Il ne reste que quelques jours pour voir cette magnifique exposition …
Jean-Baptiste Carpeaux (1827 – 1875) est l'un des plus grands sculpteurs du siècle, à la carrière fulgurante pétrie d'audaces, de querelles avec les architectes, de profondes amitiés – avec Falguière, Charles Garnier, Charles Gounod - de scandales et de succès.
La fontaine des 4 parties du monde devant l'Observatoire, le groupe de la Danse à l'Opéra de Paris, le triomphe de Flore au fronton du Louvre … nous connaissons tous ces magnifiques sculptures.
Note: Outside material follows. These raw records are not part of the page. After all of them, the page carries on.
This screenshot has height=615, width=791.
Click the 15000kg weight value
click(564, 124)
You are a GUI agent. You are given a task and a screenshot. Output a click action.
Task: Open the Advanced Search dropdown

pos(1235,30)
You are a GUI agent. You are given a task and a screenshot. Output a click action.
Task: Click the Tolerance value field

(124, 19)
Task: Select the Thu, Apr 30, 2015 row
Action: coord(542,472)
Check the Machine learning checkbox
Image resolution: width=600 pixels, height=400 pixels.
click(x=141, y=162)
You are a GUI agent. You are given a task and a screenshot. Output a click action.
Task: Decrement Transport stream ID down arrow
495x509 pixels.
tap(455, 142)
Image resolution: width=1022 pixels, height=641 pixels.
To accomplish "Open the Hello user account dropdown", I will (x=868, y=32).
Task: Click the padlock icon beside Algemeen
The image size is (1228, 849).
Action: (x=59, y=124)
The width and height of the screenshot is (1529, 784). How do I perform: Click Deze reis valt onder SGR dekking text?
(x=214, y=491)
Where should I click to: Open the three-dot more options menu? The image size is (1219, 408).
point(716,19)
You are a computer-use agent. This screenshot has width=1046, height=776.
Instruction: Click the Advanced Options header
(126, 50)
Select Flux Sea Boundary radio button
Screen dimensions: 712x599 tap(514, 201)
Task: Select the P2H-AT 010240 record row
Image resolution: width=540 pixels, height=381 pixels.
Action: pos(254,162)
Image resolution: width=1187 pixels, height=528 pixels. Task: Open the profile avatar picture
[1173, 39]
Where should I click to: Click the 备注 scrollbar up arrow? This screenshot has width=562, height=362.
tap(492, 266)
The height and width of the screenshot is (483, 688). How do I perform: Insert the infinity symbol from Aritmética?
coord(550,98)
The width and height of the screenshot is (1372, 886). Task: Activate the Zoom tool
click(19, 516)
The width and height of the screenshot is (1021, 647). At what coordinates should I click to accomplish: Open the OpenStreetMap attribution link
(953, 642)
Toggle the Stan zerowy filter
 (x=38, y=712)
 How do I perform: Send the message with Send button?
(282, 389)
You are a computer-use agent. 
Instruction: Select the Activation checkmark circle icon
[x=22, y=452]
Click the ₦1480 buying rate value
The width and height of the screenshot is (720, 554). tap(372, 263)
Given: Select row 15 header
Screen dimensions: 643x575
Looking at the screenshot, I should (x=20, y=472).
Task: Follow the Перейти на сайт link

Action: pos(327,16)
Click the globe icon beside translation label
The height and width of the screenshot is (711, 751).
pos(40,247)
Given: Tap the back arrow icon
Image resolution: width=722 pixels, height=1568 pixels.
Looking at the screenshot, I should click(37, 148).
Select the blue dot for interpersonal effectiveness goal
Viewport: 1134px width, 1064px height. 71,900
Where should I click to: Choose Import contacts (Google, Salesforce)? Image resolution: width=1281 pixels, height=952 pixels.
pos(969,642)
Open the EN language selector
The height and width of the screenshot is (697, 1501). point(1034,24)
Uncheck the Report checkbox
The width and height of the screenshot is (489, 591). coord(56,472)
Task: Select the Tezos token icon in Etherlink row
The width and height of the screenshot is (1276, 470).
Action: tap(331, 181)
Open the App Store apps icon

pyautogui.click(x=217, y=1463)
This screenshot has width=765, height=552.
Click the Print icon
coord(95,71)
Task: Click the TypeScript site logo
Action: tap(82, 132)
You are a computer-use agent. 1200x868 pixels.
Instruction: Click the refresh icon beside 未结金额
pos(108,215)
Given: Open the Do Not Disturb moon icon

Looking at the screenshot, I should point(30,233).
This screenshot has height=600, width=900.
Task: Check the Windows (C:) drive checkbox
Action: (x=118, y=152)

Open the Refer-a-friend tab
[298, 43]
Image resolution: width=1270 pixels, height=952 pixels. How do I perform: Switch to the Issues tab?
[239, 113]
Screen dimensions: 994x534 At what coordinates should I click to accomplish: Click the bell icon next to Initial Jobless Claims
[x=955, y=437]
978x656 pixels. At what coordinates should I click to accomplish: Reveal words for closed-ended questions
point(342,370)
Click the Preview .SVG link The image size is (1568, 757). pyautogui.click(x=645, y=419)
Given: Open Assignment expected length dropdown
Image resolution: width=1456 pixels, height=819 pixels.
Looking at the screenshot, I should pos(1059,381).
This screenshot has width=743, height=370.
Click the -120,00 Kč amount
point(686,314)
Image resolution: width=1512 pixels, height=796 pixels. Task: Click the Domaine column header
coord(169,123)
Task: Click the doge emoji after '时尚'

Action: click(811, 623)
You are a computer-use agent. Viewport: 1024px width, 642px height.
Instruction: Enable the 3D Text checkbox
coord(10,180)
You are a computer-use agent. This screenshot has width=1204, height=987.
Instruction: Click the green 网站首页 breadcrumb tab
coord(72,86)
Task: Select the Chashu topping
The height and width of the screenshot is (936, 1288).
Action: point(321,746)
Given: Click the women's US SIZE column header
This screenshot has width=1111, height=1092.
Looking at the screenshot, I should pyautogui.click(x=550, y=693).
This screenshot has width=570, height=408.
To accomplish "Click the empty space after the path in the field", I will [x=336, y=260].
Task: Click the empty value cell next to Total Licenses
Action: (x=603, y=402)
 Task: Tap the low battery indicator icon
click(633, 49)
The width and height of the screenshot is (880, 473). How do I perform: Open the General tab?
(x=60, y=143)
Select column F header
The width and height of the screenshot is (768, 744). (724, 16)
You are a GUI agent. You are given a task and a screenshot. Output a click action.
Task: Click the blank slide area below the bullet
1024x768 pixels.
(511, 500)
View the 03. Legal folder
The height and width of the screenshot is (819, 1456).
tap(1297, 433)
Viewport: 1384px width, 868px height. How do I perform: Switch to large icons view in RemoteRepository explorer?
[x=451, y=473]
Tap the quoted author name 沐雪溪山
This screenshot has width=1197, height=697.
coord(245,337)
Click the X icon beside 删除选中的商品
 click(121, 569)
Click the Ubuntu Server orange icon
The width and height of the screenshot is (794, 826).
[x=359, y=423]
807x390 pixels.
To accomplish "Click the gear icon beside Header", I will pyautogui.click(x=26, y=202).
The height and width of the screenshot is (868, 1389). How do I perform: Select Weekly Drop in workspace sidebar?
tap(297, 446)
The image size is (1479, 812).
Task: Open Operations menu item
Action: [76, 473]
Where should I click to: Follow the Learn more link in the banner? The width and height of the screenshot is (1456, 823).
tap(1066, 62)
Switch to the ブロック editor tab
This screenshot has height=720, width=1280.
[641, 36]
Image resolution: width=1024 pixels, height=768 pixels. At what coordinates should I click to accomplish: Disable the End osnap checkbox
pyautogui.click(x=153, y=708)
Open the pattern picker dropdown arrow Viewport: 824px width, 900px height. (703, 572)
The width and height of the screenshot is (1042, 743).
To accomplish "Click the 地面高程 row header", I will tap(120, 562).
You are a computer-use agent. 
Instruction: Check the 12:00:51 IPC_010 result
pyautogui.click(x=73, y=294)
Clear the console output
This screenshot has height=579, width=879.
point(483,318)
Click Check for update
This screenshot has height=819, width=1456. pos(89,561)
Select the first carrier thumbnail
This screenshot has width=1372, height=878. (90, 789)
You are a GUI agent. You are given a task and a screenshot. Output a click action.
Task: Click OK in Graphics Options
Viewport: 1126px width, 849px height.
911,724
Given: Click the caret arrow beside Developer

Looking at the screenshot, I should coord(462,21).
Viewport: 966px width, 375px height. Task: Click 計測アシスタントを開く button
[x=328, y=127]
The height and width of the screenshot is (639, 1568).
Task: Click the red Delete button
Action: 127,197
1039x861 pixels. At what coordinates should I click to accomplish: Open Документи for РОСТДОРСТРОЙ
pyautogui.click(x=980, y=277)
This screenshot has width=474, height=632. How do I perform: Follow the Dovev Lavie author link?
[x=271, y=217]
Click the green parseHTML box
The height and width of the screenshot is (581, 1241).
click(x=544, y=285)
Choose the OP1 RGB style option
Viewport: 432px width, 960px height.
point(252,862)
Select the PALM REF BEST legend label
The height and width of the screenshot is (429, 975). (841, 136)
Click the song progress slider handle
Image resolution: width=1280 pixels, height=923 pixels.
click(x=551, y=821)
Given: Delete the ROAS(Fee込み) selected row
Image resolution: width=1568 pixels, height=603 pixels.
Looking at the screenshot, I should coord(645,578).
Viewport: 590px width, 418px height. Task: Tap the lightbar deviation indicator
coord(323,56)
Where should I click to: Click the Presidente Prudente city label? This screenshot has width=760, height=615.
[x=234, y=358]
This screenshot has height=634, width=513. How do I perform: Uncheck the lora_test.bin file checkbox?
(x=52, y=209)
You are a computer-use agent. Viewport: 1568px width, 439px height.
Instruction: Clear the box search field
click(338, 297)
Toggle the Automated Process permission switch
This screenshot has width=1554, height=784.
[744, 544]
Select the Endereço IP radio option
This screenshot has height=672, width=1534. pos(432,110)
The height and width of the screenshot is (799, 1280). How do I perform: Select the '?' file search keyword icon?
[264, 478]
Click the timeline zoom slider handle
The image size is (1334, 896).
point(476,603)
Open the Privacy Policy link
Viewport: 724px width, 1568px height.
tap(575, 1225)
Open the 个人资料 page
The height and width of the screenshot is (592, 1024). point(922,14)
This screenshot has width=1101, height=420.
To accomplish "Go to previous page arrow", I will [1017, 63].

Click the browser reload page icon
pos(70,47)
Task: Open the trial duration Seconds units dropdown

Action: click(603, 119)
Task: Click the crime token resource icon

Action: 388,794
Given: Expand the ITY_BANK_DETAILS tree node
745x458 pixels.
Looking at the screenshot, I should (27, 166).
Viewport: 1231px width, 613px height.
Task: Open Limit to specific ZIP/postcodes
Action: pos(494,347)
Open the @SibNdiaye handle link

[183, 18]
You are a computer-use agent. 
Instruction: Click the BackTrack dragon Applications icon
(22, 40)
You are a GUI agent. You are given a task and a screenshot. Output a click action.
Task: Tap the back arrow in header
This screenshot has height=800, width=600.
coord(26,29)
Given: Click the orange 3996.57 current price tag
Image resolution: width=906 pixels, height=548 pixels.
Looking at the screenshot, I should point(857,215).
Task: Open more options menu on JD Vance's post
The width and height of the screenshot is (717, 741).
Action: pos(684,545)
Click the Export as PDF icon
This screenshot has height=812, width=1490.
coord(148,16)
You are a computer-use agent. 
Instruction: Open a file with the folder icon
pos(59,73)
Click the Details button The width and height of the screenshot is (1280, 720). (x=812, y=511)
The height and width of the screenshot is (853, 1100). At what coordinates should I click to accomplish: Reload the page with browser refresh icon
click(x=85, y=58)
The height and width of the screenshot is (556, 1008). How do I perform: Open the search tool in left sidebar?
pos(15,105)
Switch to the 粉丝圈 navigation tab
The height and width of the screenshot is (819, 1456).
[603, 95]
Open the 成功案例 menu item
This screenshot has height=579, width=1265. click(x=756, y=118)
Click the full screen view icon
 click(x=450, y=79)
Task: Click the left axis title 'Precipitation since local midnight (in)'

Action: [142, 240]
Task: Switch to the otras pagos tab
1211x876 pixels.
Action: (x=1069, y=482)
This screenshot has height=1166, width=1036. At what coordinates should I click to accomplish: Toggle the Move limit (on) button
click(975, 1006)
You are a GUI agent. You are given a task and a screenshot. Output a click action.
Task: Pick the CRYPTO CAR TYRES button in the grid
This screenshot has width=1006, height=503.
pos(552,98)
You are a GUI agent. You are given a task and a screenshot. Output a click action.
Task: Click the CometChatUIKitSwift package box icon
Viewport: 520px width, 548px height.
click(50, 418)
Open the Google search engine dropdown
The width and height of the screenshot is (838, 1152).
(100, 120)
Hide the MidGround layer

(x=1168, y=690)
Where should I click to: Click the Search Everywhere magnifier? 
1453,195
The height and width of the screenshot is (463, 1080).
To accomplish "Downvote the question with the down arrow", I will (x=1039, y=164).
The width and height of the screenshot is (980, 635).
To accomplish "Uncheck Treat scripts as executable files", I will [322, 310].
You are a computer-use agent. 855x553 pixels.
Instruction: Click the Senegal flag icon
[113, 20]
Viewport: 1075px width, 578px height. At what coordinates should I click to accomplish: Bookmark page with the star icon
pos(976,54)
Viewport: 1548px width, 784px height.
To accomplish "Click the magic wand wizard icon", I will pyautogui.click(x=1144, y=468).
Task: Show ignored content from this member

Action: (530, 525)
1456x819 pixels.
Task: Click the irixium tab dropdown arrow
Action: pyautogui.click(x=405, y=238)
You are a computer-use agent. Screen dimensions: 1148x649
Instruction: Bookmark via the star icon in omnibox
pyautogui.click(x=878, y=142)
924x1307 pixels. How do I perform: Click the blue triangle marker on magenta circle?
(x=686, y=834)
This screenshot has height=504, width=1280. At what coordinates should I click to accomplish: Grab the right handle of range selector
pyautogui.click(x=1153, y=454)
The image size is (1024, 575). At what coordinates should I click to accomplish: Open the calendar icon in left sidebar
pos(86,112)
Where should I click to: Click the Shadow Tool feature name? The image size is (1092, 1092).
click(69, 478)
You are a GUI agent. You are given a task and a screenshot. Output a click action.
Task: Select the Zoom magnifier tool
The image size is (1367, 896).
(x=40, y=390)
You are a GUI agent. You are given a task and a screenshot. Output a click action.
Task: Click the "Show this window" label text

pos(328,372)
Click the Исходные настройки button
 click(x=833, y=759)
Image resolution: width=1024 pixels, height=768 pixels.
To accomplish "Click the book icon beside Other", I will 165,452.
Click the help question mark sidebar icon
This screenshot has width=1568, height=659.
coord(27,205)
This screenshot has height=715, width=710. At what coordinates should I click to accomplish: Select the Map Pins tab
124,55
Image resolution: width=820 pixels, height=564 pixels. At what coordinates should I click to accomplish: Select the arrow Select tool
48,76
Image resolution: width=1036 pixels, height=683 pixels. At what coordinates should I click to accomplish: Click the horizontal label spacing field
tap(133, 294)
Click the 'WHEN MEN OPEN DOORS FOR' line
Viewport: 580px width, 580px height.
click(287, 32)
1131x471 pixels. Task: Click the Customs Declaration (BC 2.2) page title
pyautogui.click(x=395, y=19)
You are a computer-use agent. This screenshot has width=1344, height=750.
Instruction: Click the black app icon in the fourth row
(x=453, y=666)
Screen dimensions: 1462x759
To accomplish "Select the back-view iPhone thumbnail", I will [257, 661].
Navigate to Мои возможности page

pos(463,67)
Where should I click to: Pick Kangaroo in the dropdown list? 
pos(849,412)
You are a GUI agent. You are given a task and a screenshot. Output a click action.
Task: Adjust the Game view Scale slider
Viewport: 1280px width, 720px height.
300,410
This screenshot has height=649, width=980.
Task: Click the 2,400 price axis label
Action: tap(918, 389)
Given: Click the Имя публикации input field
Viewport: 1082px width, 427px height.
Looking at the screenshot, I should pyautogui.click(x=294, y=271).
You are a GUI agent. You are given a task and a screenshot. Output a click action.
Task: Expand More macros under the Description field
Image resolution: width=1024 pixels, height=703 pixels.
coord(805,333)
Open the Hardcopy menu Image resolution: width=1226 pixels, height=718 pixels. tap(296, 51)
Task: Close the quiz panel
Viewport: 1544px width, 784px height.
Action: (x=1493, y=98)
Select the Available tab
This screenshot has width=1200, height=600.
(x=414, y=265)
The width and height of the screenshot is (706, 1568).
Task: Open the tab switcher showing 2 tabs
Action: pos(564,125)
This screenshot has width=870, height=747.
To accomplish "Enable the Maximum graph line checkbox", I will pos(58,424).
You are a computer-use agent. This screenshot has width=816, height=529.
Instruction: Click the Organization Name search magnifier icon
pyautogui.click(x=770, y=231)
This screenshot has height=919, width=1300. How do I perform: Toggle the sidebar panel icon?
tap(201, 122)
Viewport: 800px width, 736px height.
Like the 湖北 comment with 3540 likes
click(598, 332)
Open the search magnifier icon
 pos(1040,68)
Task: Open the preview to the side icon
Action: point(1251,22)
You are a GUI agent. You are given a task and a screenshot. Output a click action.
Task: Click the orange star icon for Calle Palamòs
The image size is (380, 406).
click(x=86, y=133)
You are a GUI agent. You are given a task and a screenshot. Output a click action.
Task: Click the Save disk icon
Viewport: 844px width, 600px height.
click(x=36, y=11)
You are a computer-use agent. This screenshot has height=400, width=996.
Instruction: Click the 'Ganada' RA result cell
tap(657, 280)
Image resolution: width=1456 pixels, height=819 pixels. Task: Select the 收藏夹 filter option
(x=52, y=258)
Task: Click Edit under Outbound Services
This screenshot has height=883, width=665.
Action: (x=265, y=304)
Mais je n'imaginais pas la trajectoire personnelle de ce créateur hors norme qui vit le fils d'un maçon et d'une dentellière de Valencienne être invité aux fameuses Séries de Compiègne, protégé de la Princesse Mathilde, fidèle de l'empereur Napoléon III jusque dans l'exil, épouser à 40 ans une jeune fille noble de vingt ans sa cadette et mourir d'un cancer 8 ans plus tard.
Entré difficilement à l’École des Beaux-Arts en 1844, il suit l'enseignement de Rude (La Marseillaise de l'Arc de Triomphe). En 1854, il reçoit un grand prix qui lui permet de partir en séjour à la Villa Médicis à Rome, où il découvre Michel-Ange auquel il voue un culte absolu. Ses œuvres emblématiques de ce moment sont le Pêcheur à la coquille et le groupe Ugolin, tiré du chant XXXIII de l'Enfer de Dante.
A la Cour, Carpeaux réalise des portraits intimes du couple impérial, et surtout la statue du jeune prince, avec le chien Néro : un jeune garçon accessible, en costume de tous les jours, qui exprime, comme tous les bustes réalisés par le sculpteur à cette époque, la vie palpitante, le mouvement, la mélancolie parfois, la vérité toujours.
A 40 ans, il épouse Amélie de Montfort, fille de général, qu'il accable de sa jalousie. Elle sera veuve à 28 ans et gérera néanmoins fidèlement l'édition de ses œuvres.
En 1861, le jeune architecte Garnier a fait appel à Carpeaux pour l'un des groupes de trois personnages qui doivent orner le bas de la façade. Carpeaux crée un groupe de 8 figures dont la nudité scandalise le public pudibond. L’Administration envisage le retrait du groupe mais la guerre et la chute de l'Empire interrompront ce processus.
Privilège du visiteur, il peut à loisir admirer de très près ces merveilleuses statues pleines de vie et de malice. On découvre à cette occasion une très grande figure de l'art français, violent, visionnaire, audacieux et chaleureux, inventif et industrieux – il développe lui-même l'édition commerciale de répliques de ses chefs-d’œuvre, en différentes dimensions et matières.
On sort de l'exposition avec la très vive impression d'avoir découvert tout un pan de l'art français faisant le pont avec l'art du Vingtième siècle.
Jean-Baptiste Carpeaux, un sculpteur pour l'empire, exposition au musée d'Orsay jusqu'au 28 septembre.